All of the Empowering Moments at Fashion Week Spring 2018

As Christian Siriano said, "It's not that we're just making clothes...We get to hopefully change a little bit of the world."

By Samantha Schnurr Sep 14, 2017 1:18 PMTags
Watch: Ashley Graham Gushes Over Prabal Gurung at NYFW

Fashion Week gave us several reasons to smile this season. 

For the last seven days, acclaimed designers did what they do best, sending creative, dynamic and, at times, eccentric new styles out on the catwalks. We got to see top supermodels back at work in the Big Apple, like pro Gigi Hadid strutting at Anna Sui despite a missing shoe. There was also no shortage of stars, as the likes of Nicole KidmanJamie Foxx and Paris and Nicky Hilton took their seats along the highly coveted front rows. Of course, there's no forgetting Leslie Jones assuming the role of model hype woman on the sidelines of Christian Siriano. 

Best Body Diversity & Plus-Size Model Campaigns

In the midst of all of the typical fashion week pomp and circumstance, the industry also took a few steps in the right direction as far as inclusiveness, diversity and general badassery are concerned. Some runways opened their arms to plus-size models old and new, highlighted women's natural hair textures, chipped away at clothing's ties to gender and gave transgender models spots on some of the most publicized stages in the world. 

While there's certainly more progress to be made in the seasons to come, we must tip our hats to the efforts of some designers to uplift and embolden everyone on their runway—and those also watching it. As designer Christian Siriano told E! News backstage before his show, "It's not that we're just making clothes...We get to hopefully change a little bit of the world."

Here were some of the most empowering moments to take place this season at New York Fashion Week.

Teyana Taylor Works It Out

The bold singer, dancer and actress turned fashion week on its head when she hit the runway and simultaneously brought the shows down at GCDS, Philipp Plein and The Blonds. While sticking to her signature feline fierceness, the "Fade" dancer didn't sacrifice an ounce of her personality on the catwalk despite criticism from some naysayers. "When the haters tried to say I was too extra yesterday.....I turned around and CLOSED ANOTHER RUNWAY SHOW even more EXTRA!! & ima do it AGAIN AND AGAIN AND AGAIN cause these b--ches can't take!!!" she wrote on Instagram along with a video of herself crawling and dancing along the runway—in stiletto heels, no less.
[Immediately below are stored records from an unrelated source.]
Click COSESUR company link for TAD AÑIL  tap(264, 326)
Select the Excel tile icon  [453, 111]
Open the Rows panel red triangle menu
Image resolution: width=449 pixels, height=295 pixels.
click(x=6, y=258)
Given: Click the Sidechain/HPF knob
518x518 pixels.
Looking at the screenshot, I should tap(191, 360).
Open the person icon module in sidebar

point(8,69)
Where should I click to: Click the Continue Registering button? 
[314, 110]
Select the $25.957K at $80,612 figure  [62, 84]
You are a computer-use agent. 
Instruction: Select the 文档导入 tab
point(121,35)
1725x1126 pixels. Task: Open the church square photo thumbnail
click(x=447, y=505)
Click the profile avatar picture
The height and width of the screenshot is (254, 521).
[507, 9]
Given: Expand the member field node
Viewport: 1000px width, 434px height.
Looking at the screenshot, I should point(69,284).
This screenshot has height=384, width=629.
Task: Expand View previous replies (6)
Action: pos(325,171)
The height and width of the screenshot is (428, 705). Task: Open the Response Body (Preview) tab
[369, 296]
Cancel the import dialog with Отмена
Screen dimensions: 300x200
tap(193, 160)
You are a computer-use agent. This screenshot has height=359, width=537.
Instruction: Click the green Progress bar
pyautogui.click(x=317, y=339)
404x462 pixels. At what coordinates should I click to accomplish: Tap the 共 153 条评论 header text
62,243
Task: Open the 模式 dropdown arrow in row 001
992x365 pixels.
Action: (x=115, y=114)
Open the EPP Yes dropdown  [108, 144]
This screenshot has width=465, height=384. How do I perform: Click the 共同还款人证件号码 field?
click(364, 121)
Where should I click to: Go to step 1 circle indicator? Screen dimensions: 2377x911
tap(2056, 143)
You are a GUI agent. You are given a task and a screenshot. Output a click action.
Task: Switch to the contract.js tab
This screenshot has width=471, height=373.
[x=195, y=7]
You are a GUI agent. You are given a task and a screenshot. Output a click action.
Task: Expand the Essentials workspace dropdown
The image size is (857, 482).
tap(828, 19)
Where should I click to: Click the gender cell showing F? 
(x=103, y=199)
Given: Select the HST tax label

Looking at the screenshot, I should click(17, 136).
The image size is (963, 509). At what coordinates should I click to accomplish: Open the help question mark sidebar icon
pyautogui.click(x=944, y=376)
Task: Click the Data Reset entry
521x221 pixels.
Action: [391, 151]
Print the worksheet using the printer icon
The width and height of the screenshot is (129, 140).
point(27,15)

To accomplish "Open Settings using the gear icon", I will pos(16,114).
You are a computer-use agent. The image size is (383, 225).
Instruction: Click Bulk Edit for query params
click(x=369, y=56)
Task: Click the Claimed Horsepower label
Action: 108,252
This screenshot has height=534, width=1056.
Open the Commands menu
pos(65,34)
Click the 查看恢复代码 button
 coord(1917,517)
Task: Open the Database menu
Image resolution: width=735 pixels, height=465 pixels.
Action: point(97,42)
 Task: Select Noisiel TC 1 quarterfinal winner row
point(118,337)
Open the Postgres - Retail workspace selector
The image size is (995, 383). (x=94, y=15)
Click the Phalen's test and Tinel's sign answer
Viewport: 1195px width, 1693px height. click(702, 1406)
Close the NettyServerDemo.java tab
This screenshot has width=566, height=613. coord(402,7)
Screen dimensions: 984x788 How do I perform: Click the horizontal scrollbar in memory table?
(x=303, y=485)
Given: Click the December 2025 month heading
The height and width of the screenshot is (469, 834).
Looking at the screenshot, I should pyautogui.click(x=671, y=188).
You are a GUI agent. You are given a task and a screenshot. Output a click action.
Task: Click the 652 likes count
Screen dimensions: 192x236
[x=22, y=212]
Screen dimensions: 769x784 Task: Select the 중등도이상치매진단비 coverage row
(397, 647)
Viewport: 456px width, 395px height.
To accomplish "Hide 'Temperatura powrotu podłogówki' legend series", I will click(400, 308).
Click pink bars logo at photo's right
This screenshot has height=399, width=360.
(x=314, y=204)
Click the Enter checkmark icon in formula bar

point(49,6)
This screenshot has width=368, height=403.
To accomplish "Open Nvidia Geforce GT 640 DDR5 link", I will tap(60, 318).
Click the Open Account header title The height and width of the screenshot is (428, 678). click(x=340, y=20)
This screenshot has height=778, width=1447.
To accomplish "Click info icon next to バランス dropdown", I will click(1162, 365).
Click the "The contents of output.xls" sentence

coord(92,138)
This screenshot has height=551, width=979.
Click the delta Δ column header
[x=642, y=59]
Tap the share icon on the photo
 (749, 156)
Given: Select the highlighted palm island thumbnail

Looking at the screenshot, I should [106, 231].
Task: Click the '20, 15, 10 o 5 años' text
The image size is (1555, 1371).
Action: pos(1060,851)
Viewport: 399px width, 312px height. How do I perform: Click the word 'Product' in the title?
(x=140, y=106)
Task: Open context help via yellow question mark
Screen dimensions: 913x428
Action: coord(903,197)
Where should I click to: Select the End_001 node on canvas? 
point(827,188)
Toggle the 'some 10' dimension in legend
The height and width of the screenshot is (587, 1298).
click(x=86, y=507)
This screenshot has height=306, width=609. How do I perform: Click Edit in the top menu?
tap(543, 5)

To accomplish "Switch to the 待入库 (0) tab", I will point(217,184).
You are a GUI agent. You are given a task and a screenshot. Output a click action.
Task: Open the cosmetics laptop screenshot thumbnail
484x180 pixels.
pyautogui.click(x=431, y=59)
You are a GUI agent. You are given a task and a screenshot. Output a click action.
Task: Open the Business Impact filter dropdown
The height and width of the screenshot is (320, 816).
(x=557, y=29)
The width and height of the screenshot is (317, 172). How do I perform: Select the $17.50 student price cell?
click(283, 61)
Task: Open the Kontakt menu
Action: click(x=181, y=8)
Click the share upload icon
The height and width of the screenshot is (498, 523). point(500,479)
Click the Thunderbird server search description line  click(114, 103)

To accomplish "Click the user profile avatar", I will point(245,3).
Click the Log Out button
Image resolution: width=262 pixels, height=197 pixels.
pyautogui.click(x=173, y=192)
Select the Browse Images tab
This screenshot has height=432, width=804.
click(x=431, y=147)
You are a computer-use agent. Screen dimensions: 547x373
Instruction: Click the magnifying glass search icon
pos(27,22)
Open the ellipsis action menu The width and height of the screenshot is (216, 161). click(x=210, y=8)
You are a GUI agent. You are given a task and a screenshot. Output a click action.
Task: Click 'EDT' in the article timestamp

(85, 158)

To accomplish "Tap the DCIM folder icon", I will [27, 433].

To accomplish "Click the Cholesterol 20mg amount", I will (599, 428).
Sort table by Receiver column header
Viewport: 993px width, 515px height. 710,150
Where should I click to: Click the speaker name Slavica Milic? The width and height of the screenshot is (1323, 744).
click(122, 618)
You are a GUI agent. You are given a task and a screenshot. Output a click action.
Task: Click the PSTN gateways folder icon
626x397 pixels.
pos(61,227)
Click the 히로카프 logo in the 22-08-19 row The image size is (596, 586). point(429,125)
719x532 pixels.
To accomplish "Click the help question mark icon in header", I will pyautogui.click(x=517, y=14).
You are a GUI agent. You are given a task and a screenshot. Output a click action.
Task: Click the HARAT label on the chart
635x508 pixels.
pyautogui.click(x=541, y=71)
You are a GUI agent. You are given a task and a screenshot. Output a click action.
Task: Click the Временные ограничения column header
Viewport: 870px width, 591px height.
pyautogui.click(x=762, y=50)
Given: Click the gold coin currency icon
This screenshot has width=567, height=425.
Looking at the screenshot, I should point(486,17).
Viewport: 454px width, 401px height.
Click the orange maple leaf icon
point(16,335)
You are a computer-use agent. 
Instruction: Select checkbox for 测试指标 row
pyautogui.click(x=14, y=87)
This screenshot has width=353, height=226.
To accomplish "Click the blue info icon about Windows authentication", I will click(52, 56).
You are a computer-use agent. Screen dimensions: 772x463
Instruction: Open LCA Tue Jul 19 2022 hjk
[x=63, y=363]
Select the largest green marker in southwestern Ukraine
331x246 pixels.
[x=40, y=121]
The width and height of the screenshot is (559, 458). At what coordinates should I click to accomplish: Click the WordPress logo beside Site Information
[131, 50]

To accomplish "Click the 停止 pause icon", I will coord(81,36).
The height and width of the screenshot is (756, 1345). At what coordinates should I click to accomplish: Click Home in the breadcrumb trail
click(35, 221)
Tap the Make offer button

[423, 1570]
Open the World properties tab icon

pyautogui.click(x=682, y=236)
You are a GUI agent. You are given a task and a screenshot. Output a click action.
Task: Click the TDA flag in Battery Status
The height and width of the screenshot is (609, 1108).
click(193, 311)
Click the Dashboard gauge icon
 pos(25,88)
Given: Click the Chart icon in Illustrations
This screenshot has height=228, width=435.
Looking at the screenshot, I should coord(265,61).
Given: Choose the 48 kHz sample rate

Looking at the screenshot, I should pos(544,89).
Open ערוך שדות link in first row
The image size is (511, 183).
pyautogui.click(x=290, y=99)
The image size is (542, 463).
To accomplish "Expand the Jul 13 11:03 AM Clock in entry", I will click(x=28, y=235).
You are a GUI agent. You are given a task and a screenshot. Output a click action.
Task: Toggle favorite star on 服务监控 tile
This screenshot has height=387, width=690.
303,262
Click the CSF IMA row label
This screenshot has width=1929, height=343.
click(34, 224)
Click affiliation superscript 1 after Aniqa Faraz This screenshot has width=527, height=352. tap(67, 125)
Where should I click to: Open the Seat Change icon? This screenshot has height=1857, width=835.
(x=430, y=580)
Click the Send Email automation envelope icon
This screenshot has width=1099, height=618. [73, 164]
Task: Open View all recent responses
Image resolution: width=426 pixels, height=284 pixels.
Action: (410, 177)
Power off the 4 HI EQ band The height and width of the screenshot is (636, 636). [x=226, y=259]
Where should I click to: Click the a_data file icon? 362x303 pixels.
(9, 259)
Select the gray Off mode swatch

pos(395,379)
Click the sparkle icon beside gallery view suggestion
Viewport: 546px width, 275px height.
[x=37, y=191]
Guess a traditional strut wasn't Taylor's style. Moral of the story: Don't let anyone hold back your swagger. 

A Place for All Genders

This season, models of all genders found a place on the catwalk, including transgender models Carmen Carrera, Leyna Bloom and Maya Monès for Chromat and Avie Acosta, a gender non-conforming model who donned a sheer gown for Christian Siriano's collection. "It's a very diverse runway today," Siriano told E! News backstage at his show. "We have boys. We have trans. We have curvy. We have everything. As my T-shirt says, we all grow in the same garden, and I really wanted to bring that today."

Newcomers With New Shapes

The runways opened their doors to new faces and labels this season, particularly in the realm of curves. While Natalie Nootenboom became the first plus-size model to walk for Anna Sui, plus-size brand Torrid celebrated its first showing at New York Fashion Week. As the 16-year-old model wrote on Instagram, "Let's go break some stereotypes."

Plus Size Power

While Anna Sui embraced a plus-size model for the first time, curves were plentiful on the catwalks this year at shows like Christian Siriano, Chromat, Michael Costello and Prabal Gurung. Meanwhile, Ashley Graham kicked off her third consecutive year showing her Addition Elle lingerie line with a bevy of curvy stunners proudly sporting her bras and panties. As Gurung told E!'s Zanna Roberts Rassi, "The essence of the woman and the girl is far more important than the size of her." 

Milly's Message

Sometimes empowerment inspires the designs. Such was the case for Milly designer Michelle Smith, who focused on the notion of loving herself as a woman in the process of developing her Wild Flower spring collection. "[It's about] expressing myself, loving myself as a woman—all of us loving ourselves as women," she told E! News of her new line, which featured sensual draping and pleating. "It's about inner beauty and using the flower as a metaphor for how strong a flower is and how beautiful and soft and delicate, but how honestly very strong."


Bad Gals Wanted

Leave it to Hollywood's bonafide bad gal Rihanna to close out her Fenty x Puma show not on her feet, but on two wheels. The star left fashion week in her dust as she rode out onto the runway on the back of a dirt bike in true kick-ass finale style. 

Au Natural

While models are typically molded into the vision the designer has for his or her collection, more and more, we're seeing shows like Kate Spade highlighting the hair textures women are already rocking on their heads. As lead hairstylist Bob Recine explained to E! News backstage, "We were going for individuality. We're not going for transformation. We're respecting who the person is—hair texture and everything." "There's nothing perfect about beauty," he continued, while adding the finishing touches on the show's relaxed ponies. "When you perfect beauty, you sacrifice its power, charm. We like the charm."

Dresses for Everyone

Genderless clothing was in the spotlight this season as Christian Siriano sent his male models out on the catwalk in vibrant, floral suits and spaghetti-strapped cocktail dresses; while, Snow Xue Gao presented her male models in jackets layered over dresses layered over pants. The message: Whoever you are, wear whatever you want. 

Thighs That Touched

After the "thigh gap" craze took over the fashion industry, it was entirely refreshing to see models whose thighs not only touched, but were also taken one step further. As Hunter McGrady walked Chromat's runway, she sported anti-chafing bands around her thighs, a symbol that they should be embraced, not shamed.